Cooler, but I could feel the humidity. Felt strong. I think all of the swimming this summer strengthened my legs and core, which is very helpful. I’d like to figure out how to keep it up this fall and winter. Heard the rowers as I ran down the east river road, then saw them lined up in the water, receiving instruction from the coxswain. Heard lots of other voices in the gorge, near the Monument and Shadow Falls. People hiking? exploring? checking out the falls, which only appear after it rains (which it did the past few days)? Encountered lots of runners and walkers. No roller skiers. I’m sure there were birds but I don’t remembering hearing them. I do remember looking at the river as I crossed the bridge–mostly, the rowers, but also that the river was calm and a blue gray. Not quite sunny yet, so no sparkling water. Anything else? No deep thoughts stayed with me, no fragments from a poem. I’m sure I thought about my son who Scott and I dropped off at college yesterday. Very excited for him.
As I write this entry a few hours after the run, I’m remembering that I thought briefly about the idea of approximate and a passage I read last night from Blind Man’s Bluff, a memoir by James Tate Hill about becoming legally blind at 16, and trying to hide it.

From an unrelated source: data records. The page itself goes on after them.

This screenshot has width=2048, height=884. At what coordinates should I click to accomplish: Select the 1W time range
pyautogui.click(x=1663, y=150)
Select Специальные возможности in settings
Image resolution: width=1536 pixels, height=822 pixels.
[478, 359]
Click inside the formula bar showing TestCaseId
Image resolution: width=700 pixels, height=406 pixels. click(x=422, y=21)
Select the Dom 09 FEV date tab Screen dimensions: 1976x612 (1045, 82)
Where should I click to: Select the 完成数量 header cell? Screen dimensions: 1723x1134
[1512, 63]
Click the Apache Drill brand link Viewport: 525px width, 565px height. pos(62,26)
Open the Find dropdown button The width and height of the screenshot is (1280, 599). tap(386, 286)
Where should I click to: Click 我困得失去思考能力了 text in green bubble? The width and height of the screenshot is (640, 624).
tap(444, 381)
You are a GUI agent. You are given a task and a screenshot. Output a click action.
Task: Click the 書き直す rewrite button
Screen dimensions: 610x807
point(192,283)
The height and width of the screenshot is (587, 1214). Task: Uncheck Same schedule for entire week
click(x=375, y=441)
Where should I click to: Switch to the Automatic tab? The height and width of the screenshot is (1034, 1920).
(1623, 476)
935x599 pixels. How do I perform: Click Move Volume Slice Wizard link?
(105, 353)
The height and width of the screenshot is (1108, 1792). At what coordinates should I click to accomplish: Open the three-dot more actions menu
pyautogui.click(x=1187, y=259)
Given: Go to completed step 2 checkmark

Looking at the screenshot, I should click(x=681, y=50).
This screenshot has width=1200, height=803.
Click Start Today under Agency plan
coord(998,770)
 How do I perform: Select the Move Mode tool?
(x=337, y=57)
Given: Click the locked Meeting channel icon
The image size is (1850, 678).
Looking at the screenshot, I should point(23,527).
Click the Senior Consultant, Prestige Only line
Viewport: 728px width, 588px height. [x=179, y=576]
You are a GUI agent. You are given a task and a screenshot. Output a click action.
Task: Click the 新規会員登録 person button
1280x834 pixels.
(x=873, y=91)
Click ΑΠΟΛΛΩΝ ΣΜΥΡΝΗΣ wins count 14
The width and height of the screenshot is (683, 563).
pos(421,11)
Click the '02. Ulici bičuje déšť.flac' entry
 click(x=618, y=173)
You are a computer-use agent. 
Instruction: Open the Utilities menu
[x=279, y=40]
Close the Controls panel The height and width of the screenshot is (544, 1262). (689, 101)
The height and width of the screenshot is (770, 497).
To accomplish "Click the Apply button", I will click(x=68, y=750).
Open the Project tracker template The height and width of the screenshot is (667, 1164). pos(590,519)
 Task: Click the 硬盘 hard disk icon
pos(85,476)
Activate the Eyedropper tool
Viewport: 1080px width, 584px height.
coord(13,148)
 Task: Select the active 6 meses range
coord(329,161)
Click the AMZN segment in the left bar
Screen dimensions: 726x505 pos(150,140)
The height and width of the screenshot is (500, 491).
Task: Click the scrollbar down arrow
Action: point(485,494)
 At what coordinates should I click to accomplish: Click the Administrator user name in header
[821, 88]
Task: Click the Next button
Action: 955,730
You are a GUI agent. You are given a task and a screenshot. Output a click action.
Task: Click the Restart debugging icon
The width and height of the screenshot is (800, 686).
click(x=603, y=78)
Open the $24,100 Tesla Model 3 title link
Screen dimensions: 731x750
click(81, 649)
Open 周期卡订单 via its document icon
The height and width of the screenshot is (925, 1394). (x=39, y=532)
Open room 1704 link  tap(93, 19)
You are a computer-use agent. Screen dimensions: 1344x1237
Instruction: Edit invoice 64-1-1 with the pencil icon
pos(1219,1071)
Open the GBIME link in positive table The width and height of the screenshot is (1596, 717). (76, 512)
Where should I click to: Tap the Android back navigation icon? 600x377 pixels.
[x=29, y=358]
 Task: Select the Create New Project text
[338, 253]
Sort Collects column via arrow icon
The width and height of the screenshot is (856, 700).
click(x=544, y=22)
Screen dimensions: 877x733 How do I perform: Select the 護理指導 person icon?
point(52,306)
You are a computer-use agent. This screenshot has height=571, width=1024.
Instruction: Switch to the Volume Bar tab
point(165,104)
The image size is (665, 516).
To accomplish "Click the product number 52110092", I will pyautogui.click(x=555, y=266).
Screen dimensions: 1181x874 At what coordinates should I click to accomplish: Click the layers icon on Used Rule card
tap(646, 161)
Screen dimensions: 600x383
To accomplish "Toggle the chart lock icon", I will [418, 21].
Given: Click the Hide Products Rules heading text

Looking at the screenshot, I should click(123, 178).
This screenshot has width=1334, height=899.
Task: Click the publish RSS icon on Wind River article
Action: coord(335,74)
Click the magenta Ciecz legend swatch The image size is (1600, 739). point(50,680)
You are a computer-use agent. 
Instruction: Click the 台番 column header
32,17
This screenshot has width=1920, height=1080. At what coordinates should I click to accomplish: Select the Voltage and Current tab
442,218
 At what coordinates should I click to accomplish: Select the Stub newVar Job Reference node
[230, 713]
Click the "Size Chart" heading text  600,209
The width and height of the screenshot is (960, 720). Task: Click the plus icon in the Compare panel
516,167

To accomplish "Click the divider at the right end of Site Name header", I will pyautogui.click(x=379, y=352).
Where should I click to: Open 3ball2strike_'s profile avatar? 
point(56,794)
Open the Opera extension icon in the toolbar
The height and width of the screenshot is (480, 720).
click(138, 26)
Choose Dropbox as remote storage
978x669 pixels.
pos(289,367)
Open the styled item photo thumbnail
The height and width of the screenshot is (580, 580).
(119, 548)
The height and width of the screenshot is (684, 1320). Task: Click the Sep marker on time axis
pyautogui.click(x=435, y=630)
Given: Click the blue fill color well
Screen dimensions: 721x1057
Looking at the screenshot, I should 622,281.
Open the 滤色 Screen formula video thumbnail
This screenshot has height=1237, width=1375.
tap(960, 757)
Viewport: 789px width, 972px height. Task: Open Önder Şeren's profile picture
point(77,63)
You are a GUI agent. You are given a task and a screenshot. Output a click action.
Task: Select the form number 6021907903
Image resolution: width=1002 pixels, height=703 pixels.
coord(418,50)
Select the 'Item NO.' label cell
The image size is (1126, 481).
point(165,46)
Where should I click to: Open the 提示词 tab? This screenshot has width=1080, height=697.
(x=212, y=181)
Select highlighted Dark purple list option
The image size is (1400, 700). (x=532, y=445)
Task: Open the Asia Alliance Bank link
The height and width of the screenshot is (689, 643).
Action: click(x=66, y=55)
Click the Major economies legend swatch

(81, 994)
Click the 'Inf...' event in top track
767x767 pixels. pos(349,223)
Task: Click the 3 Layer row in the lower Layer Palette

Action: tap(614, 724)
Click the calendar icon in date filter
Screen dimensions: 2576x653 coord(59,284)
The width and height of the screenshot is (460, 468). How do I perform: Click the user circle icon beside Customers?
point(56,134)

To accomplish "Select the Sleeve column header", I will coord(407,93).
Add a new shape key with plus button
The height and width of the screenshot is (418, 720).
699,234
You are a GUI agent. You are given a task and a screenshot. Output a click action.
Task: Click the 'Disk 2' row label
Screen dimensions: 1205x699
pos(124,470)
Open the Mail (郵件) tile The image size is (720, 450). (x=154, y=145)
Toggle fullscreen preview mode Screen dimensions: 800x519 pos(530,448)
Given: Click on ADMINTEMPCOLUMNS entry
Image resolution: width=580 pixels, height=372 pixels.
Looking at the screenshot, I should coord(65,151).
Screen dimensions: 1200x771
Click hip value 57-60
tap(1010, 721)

I can still see out of the corners of my eyes, but here’s the thing about peripheral vision: The quality of what you see isn’t the same as you see head-on. Imagine a movie filmed with only extras, a meal cooked using nothing but herbs and a dash of salt, a sentence constructed only of metaphors. To see something in your peripheral vision with any acuity, it has to be quite large.Blind Man’s Bluff/ James Tate Hill
I thought about this passage when I was running because I’m bothered by his negative depiction of peripheral vision. Is the quality of vision solely based on clarity and sharpness? What value/quality of vision might we get from our side views and from images that are something less than 100% clear?
I find it helpful to read others’ descriptions of how and what they see. Hill’s vision is much worse than mine–even though the cones in my central vision are almost completely gone, my acuity in both eyes is surprisingly good and nowhere near legally blind. It seems as if the last few cones are doing all the work. Yet, even with my not-too-bad-yet vision, I struggle to see things like faces and eyes, read signs. Here’s an example from yesterday at the buffet lunch at my son’s college orientation: The food was put out on platters–watermelon, deli meat, cheese, bread, pasta salad–and you helped yourself. With my vision, I couldn’t tell what some of the food was–I had to ask Scott. I just couldn’t see it well enough. This often happens now when I’m eating a meal. I can’t quite (almost, but not enough) see what’s on the plate. I used to write about how I can’t tell if there’s mold on food, but now I can’t tell what the food is–unless I’ve prepared it myself. Not that big of a deal, but still frustrating.
Here’s another passage from the memoir that I appreciated:
The most frequent compliment heard by people with a disability is I could never do what you do, but everyone knows how to adapt. When it’s cold outside, we put on a coat. When it rains, we grab an umbrella. A road ends, so we turn left, turn right, turn around. We adapt because it’s all we can do when we cannot change our situation.
The other thing that I’ve already started to hear a lot as I lose my vision is: “you’re so brave!” I am not brave; I am good at adapting and learning to live with uncertainty. I am proud of how I’m handling my vision loss, but not because I’m being brave.
Returning to the theme of approximate, I’ve been trying to collect words, phrases that describe it: roughly, vague, almost, not quite, rough estimation, about, nearly, in the right zip or area code, in the ballpark, and the one that Scott mentioned the other day:
close enough for jazz
Had I ever heard this before Scott used it? He picked up the phrase from his jazz director in college, Dr. Steve Wright. Such a great phrase, one that I don’t see as criticizing jazz as sloppy, but celebrating it for its generosity.